Звезды не для нас | страница 33
Мужичек забрал чашку, и настойчиво повел ее к кровати. Дергаными движениями сорвал кофту, сорочку, дернул вниз юбку и толкнул ее на кровать.
– Привыкай, девочка, привыкай к взрослой жизни…
Лисика хотела заплакать, но в голове был только шум, а сердце стало кусочком льда.
Низ живота болел и кровил. Лесная дорожка, которую утром девочка преодолела без труда, стала казаться бесконечной. Хвойная подстилка пружинила, в воздухе витал запах озона.
– Мама, я успела, – твердила девочка.
Мужичек при ней списал долг, медленно вводя в экран буквы. Даже надпись показал: долга не числится – и имя с фото мамы.
– Мама, не умирай, – просила она.
На холме она замерла.
Кожеход нападал на Пугало. Лезвия выскользнули из щупалец, они крутились, создавая занавесу из стали.
– Нет, нет, я же все отдала, – простонала девочка и кинулась вниз.
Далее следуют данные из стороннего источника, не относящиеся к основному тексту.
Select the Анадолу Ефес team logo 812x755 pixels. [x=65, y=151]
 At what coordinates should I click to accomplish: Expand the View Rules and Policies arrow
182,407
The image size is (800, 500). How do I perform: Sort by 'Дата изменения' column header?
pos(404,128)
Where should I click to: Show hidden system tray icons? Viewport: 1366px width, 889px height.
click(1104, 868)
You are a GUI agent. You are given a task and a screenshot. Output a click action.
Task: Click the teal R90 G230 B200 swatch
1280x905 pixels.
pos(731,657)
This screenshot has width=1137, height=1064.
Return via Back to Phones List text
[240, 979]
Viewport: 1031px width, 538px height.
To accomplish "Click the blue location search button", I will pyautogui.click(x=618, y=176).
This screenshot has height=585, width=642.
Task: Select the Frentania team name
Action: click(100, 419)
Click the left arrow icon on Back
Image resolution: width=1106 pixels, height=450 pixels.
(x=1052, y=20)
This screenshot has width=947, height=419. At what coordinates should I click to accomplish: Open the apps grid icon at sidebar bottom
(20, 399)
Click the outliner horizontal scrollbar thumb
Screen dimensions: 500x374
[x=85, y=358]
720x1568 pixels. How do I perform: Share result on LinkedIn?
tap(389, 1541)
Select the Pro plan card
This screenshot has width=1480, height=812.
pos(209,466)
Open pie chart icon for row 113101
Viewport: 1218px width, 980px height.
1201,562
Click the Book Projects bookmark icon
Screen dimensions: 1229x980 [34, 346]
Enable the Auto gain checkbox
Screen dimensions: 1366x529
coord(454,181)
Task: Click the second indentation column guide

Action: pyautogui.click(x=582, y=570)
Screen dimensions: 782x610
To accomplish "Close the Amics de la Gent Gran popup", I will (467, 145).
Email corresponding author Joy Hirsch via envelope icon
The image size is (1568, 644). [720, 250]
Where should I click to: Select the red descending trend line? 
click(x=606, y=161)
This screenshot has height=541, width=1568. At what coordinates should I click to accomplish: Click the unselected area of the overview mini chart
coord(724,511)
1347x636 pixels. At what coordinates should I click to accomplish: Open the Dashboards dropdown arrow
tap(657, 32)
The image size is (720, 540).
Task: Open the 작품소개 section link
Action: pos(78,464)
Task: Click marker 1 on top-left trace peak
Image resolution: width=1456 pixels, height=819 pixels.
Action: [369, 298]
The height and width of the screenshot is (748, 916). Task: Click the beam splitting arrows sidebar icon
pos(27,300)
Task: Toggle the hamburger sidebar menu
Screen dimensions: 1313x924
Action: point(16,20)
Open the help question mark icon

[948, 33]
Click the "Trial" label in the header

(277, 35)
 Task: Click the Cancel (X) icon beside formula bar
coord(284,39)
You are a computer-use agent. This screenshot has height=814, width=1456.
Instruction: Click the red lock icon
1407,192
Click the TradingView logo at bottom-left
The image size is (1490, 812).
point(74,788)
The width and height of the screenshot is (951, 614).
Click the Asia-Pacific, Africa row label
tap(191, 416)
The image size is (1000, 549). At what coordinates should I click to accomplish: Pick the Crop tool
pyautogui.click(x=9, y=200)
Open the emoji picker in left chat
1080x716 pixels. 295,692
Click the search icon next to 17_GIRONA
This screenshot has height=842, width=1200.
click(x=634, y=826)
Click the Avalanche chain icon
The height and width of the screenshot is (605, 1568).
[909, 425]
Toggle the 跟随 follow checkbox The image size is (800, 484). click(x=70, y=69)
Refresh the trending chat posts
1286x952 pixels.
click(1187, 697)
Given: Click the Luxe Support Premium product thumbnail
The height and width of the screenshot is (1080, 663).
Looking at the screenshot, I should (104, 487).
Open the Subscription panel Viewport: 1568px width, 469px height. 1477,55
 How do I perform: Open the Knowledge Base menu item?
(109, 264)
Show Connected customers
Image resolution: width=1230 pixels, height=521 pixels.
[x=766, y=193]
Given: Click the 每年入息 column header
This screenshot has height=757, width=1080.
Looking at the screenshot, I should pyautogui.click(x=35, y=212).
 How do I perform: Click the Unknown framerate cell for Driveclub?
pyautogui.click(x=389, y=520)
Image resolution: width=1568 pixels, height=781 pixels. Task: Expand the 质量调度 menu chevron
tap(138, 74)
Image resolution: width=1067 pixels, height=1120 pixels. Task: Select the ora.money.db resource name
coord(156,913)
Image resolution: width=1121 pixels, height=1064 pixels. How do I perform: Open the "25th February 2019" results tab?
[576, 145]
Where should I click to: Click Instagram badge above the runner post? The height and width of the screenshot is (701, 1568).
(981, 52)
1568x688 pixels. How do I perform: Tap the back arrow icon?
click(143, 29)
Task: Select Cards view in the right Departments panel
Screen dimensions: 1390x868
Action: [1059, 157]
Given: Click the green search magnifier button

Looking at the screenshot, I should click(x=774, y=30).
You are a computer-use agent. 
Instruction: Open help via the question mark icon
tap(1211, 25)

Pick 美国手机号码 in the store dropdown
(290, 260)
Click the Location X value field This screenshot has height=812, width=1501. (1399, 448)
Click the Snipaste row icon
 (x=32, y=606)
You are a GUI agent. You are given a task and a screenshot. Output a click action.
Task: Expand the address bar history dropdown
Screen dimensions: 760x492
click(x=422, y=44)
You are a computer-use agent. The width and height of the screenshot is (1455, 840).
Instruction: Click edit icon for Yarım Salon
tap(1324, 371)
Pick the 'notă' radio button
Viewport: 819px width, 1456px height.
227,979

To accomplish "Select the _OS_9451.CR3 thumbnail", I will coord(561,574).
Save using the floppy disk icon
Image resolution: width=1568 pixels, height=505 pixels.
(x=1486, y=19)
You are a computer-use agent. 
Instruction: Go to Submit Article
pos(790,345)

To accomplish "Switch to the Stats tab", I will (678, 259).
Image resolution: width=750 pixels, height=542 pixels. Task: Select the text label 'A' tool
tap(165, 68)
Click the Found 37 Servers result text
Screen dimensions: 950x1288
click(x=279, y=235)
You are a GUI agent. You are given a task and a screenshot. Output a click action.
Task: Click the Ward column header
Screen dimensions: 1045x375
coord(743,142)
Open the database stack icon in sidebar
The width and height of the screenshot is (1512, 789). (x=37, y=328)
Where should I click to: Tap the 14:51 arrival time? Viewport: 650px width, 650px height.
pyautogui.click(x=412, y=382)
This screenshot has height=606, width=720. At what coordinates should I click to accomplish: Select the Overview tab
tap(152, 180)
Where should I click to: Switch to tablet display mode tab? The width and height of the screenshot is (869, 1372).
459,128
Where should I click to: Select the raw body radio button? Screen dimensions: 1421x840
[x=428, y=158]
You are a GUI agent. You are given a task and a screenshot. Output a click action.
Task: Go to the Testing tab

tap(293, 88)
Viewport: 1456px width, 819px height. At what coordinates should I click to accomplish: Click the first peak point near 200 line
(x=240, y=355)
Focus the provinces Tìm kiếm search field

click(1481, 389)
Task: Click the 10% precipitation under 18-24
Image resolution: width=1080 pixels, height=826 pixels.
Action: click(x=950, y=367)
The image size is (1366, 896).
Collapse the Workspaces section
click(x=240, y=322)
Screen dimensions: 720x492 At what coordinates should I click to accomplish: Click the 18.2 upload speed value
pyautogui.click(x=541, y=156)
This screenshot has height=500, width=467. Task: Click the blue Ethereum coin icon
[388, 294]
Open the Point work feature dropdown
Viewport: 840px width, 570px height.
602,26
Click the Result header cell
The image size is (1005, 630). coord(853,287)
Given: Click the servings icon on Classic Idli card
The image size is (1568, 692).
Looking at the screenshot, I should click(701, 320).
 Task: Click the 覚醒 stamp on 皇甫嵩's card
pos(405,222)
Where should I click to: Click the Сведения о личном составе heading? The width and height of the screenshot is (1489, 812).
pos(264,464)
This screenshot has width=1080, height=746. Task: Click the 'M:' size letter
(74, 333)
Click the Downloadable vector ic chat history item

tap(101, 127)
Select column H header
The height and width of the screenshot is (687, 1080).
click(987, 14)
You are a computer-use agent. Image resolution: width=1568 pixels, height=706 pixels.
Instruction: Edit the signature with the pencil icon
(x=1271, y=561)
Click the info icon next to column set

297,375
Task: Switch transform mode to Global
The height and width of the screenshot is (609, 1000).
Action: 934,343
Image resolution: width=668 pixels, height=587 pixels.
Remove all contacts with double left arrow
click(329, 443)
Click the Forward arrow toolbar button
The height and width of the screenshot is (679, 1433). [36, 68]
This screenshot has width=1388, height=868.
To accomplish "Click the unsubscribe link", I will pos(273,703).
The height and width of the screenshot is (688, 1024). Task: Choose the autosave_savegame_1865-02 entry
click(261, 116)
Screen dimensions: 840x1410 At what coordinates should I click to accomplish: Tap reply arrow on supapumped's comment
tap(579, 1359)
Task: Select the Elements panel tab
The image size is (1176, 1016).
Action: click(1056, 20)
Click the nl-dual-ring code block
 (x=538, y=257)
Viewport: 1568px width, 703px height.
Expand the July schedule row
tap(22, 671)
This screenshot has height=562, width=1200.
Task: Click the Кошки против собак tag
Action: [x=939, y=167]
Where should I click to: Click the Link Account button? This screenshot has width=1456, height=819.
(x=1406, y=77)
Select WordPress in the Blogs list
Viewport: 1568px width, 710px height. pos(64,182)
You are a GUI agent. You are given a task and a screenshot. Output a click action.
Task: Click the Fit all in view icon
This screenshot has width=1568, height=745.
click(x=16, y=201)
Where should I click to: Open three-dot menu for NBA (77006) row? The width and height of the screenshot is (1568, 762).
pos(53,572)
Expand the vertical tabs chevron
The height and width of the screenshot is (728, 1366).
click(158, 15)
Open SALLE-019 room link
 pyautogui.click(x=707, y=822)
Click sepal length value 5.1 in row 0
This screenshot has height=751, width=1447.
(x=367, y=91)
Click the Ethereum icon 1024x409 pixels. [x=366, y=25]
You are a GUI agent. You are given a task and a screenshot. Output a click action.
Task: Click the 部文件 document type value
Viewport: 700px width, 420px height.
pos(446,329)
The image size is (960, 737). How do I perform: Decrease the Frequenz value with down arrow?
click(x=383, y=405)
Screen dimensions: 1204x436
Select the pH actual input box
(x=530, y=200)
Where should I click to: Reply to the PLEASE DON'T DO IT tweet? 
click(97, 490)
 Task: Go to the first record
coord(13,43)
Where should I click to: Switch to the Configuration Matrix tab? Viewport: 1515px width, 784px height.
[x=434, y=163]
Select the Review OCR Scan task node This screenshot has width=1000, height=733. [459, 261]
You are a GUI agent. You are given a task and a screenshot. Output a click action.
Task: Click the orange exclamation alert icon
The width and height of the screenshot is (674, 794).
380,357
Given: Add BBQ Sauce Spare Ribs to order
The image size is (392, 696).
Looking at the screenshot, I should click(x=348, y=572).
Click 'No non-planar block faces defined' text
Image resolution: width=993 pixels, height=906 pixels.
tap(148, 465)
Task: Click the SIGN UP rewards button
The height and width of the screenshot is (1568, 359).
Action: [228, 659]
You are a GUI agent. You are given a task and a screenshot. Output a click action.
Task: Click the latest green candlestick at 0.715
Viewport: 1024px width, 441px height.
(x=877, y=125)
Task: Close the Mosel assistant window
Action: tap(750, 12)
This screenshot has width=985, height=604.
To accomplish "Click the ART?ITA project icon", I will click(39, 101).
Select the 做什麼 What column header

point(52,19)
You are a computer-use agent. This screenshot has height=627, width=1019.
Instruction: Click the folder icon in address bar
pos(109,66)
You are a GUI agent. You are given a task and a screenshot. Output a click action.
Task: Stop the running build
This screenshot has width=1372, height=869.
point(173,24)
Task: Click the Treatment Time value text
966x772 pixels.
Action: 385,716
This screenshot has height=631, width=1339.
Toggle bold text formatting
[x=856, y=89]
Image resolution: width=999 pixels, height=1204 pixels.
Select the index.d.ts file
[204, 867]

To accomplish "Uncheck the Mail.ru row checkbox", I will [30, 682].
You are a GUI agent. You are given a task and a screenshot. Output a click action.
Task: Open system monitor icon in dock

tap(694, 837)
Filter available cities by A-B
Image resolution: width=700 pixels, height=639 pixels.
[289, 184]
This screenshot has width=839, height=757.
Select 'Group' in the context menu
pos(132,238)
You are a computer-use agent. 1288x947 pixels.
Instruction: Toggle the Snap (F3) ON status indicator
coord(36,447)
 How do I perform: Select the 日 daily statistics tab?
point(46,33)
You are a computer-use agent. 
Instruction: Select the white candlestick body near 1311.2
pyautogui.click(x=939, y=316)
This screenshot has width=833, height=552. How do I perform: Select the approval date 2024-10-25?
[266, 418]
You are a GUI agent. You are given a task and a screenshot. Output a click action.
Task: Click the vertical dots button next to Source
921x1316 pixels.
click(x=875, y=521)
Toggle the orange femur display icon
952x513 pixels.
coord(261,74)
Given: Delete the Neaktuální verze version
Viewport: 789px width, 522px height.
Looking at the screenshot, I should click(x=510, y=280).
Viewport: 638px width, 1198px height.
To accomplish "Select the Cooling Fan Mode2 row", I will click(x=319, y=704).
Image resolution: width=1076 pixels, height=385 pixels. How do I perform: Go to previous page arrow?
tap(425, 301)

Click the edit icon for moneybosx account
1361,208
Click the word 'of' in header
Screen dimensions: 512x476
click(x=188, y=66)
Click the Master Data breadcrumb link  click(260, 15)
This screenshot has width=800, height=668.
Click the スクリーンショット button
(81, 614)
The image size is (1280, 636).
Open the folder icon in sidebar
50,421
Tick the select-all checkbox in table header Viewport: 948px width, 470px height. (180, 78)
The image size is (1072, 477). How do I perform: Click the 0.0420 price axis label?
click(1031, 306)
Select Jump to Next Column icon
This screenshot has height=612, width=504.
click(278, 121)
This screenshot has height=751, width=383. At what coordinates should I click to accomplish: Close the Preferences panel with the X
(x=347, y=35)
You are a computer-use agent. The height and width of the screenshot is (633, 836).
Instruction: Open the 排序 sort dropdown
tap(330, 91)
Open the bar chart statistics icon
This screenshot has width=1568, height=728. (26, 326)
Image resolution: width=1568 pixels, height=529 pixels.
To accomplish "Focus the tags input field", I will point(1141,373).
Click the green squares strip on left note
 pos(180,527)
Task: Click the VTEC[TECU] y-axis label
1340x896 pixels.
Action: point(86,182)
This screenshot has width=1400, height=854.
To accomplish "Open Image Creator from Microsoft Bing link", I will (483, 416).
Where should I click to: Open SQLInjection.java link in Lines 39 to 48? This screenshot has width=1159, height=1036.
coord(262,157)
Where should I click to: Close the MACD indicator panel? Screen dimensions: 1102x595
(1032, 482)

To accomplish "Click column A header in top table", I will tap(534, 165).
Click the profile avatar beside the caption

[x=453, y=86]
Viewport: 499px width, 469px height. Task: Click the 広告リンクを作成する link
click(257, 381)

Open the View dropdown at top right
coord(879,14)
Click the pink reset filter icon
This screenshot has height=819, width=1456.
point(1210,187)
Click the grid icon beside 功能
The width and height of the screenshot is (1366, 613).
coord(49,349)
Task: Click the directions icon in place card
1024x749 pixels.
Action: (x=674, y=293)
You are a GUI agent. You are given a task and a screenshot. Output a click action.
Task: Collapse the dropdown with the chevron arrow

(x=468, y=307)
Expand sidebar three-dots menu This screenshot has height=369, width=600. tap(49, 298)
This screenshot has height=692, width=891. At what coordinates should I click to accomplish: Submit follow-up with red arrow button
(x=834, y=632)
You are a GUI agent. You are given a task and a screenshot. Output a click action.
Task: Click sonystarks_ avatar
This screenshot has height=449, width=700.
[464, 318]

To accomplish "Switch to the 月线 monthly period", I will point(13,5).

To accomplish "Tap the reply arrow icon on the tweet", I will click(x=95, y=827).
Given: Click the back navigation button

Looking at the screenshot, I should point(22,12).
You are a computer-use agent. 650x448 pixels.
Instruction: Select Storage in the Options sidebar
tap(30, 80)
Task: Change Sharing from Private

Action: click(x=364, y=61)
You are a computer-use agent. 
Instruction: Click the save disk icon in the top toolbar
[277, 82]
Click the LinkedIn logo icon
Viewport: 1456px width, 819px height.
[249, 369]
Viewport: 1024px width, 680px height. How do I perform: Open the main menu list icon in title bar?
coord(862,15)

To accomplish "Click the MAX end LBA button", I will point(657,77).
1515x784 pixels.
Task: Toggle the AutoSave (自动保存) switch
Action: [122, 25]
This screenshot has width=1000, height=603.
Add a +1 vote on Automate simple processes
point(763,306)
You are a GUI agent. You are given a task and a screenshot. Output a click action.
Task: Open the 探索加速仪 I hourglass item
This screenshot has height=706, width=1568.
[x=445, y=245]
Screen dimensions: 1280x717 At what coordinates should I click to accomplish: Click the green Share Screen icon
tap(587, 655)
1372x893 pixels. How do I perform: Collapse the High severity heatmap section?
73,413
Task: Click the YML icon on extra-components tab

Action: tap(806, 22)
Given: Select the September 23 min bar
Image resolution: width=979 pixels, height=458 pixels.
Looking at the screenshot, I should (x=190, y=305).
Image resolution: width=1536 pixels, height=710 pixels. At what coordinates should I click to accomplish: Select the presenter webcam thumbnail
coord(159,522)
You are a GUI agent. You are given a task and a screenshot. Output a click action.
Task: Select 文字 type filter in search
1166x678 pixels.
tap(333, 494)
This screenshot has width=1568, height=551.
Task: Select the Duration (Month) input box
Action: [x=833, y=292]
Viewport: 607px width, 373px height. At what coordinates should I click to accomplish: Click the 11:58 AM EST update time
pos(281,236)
Пугало уворачивался в последней момент от лезвий и резво крутился, избегая разделки тела на куски.
– У меня в голове своя команда! Я заберу её! И кожу её заберу!
Удар по деревьям – и скошены они, удар по заброшенной телеге – и развалилась она. Пугало крутилось и вертелось. Ловкий удар топором – и щупальце отпало. Кувырок, прыжок назад, и Пугало подхватило отрубленное щупальце…
– Это моя часть тела! – проорал Кожеход.
Пугало швырнуло в него топор, заставляя прикрыться всеми конечностями… А следом за топором прыгнул сам, в порванном плаще. Неимоверным прыжком, ломая сервомоторы суставов, он накинул щупальце на шею собирателя долгов.
– Наша. Армия. Всех. Сильнее, – прохрипел Пугало и затянул щупальце на шее врага.
Голова покатилась с плеч, тело рухнуло.
Когда Лисика подбежала, по телу Кожехода шли судороги.
Пугало стоял в порванном плаще, с топором. Капли дождя падали с вечно серого неба и, казалось, он плакал.
– Мама? – спросила Лисика.
Пугало стоял молча. Лисика обняла его, прижалась.
– Мне теперь горевать не получается. Только любить могу. Можно я полюблю тебя, Пугало?
Лисика спала беспокойно. В голове шумело, а сердце болело от холода. Ей марилось, как Пугало уходил в дождливую ночь.
Вернулся только под утро, с окровавленным топором и чем-то, завернутым в плащ.
Он по-хозяйски взял лопату и монотонно принялся рыть две ямы. В одну, вдалеке, подле отхожего места, он забросил огромное тело Кожехода и его голову. Потом добавил еще две, которые принес с поселка.
Мать он похоронил в саду.
Вернулся домой, тщательно вымыл свое тело и переоделся в чистое. Долго смотрел на голографию, особенно на мужчину на картине.